Leona memilih menjadi orang terakhir yang beranjak keluar dari kelas. Alasannya ia ingin menghindari para anggota Dementor. Karena kejadian di toilet tadi, ia masih merasa kesal sekaligus malu. Tadi Kris mengajaknya untuk pulang bersama, tapi penawaran tersebut dengan cepat ia tolak.
"Ck, dasar Kris sialan!" Decak Leona sembari berjalan keluar kelas.

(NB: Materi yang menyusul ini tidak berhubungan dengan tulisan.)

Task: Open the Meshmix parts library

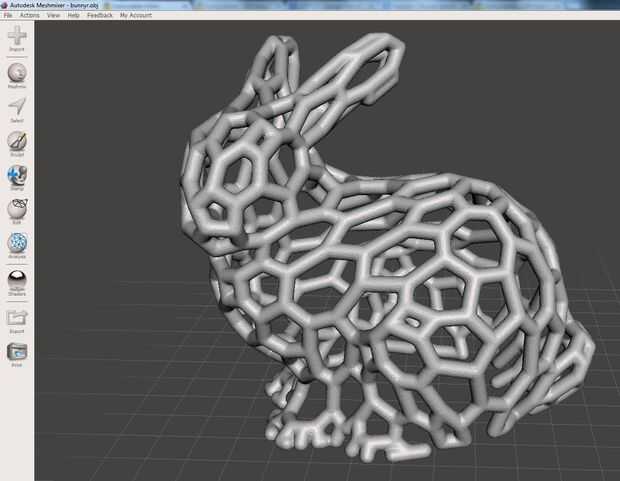Action: [17, 75]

Gadis itu mengenakan hoodie dan earphone yang tersemat di kedua telinganya. Tangan mungil nan putih milik Leona di taruh dalam kantong hoodie.

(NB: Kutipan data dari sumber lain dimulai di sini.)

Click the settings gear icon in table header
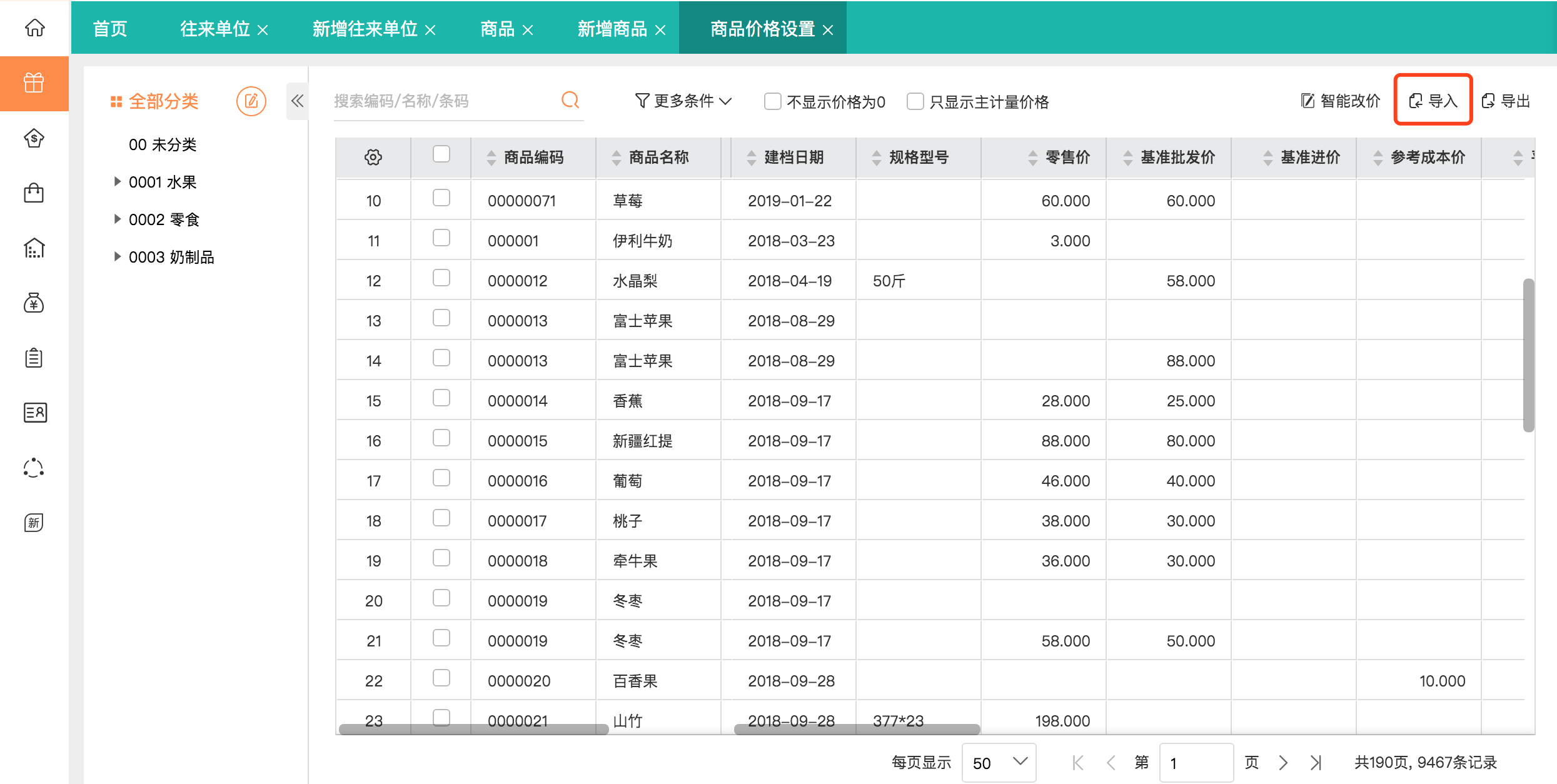The width and height of the screenshot is (1557, 784). pos(373,158)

Kaki panjang Leona terus melangkah melewati lorong sekolah. Hanya tersisa beberapa murid yang masih berlalu-lalang.
"Kamu, anak perempuan yang lagi jalan. Tolong kesini sebentar!" Dari kejauhan seorang pria paruh baya dengan pakaian olahraga yang melekat pada tubuhnya, memanggil Leona seraya melambaikan tangan kearahnya. Meng-kode dirinya, untuk pergi menghampiri pria yang sedang berdiri di tengah lapangan.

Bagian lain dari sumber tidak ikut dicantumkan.